アッコ,アクレ,またプトレマイスとしても知られる港湾都市。アコは開口部の広い三日月形の入り江であるアコ湾(あるいは,ハイファ湾 [ミフラズ・ヘファ])の北側に位置しています。この湾は,アコの南約13㌔の所で地中海に突き出たカルメル山の岬によって形成されています。

アコ(後代にはプトレマイスとして知られた)。使徒パウロはエルサレムに向かう最後の旅行の途中でこの港湾都市に立ち寄りました

裁き人の時代に,このカナン人の都市は今のテル・エル・フッカル(テル・アッコ)に当たる塚の上にありましたが,そこはアコ湾から約1㌔,現在の旧市街の城壁から東へ1.8㌔の所です。西暦前6世紀から始まったペルシャ帝国の時代に,市は西へ広がり,ハイファ湾の北端を形成している半島を含むまでになりました。ペルシャ帝国時代以後は,そこに同市の海港が置かれていました。キリスト教時代までに,アコの位置はその半島を包含するようになっていましたが,そこは現在のアッコ市街に含まれています。

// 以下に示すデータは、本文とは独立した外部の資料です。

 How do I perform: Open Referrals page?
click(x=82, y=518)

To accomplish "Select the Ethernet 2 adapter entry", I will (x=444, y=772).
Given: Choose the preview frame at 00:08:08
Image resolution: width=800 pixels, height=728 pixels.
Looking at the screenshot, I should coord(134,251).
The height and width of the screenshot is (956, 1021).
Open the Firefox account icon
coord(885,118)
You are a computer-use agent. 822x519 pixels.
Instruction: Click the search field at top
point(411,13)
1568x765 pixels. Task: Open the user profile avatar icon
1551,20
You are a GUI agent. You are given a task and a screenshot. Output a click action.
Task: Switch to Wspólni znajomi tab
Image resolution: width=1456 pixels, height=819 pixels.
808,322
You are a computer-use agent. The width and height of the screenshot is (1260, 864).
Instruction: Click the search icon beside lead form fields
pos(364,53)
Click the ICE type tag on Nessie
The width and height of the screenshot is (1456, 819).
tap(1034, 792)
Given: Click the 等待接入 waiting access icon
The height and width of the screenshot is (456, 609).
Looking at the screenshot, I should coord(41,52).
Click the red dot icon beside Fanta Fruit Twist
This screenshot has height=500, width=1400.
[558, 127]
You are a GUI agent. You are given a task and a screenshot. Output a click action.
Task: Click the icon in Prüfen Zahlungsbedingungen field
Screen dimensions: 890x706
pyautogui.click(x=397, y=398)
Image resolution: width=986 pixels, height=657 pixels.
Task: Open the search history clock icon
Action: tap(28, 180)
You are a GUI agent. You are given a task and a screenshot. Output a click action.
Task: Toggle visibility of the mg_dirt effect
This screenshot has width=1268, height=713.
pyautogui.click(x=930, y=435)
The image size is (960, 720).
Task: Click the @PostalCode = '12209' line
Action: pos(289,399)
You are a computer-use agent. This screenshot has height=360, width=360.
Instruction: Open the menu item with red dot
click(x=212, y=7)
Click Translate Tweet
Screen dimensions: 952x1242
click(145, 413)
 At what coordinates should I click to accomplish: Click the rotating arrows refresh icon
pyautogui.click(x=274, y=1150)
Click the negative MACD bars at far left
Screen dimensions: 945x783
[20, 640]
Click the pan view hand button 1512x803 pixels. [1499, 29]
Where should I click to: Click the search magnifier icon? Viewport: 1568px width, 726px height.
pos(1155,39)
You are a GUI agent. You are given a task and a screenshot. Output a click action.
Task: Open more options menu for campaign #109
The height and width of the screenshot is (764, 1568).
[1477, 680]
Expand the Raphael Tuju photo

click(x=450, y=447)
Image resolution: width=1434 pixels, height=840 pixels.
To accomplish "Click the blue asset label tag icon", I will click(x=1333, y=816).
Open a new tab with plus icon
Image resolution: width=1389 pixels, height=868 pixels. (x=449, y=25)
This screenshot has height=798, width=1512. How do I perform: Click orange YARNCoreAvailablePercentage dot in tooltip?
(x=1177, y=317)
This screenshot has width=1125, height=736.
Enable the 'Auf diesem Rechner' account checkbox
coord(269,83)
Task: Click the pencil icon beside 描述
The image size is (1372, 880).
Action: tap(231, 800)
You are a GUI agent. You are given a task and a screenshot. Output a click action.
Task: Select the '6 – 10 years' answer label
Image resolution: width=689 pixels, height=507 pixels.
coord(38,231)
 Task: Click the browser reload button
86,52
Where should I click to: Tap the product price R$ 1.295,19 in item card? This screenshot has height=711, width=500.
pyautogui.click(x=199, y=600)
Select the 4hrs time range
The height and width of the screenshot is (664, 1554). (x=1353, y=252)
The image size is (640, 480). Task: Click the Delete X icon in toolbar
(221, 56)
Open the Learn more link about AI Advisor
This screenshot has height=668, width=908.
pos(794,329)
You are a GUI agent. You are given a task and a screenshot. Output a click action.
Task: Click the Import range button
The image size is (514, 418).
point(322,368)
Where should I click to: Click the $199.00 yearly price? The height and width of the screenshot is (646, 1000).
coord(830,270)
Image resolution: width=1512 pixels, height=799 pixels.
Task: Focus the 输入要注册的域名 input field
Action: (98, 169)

ティルスの南約39㌔の位置にあるアコは,ヘロデ大王がカエサレアで岸から防波堤を巡らして人工の港を作るまでは,港湾の少ないパレスチナ沿岸の最も重要な海港でした。アコは北方のフェニキアの港ほどの良港ではなく,海からの風を何とか防げる程度の港です。しかし,肥沃なエズレル(エスドラエロン)平原への入り口に近い戦略上の要地にあり,幾筋かの通商路がこの港をガリラヤ,ヨルダン渓谷,および東方の他の諸地点と結び付けていました。木材,工芸品,穀物などがアコを経て輸出されました。

アコは約束の地の中のアシェルに割り当てられた領地区分に属していましたが,アシェルは当時そこに住んでいたカナン人を打ち払いませんでした。(裁 1:31,32)この都市はヘブライ語聖書の中では一度しか言及されていませんが,聖書以外の記録の中にはさらに多く出て来ます。この都市の名はアマルナ文書の中に数回出ています。他の幾つかの記録は,この都市がアッシリアの王であるセナケリブとアシュルバニパルによって征服されたことを示しています。外典には,この都市のことがマカベア家の支配した時代の抵抗の拠点として述べられています。(マカベア第一 5:15,22,55; 12:45-48; 13:12)その時代までに,この都市の名はプトレマイスと改められていました。これはエジプトのプトレマイオス2世フィラデルフォスが付けた名前です。

皇帝クラウディウスの治世にプトレマイス(アコ)市はローマの植民市となり,使徒時代には,ここにクリスチャンの群れがありました。パウロは3回目の宣教旅行の帰りにアコ(当時はプトレマイスとして知られていた)に立ち寄り,この地の兄弟たちを訪ねて一日を過ごしてから,カエサレア,エルサレム方面へと旅を続けました。―使徒 21:7

今日,アッコは湾の真向かいに近代都市ハイファがあるために重要さの点で影が薄れています。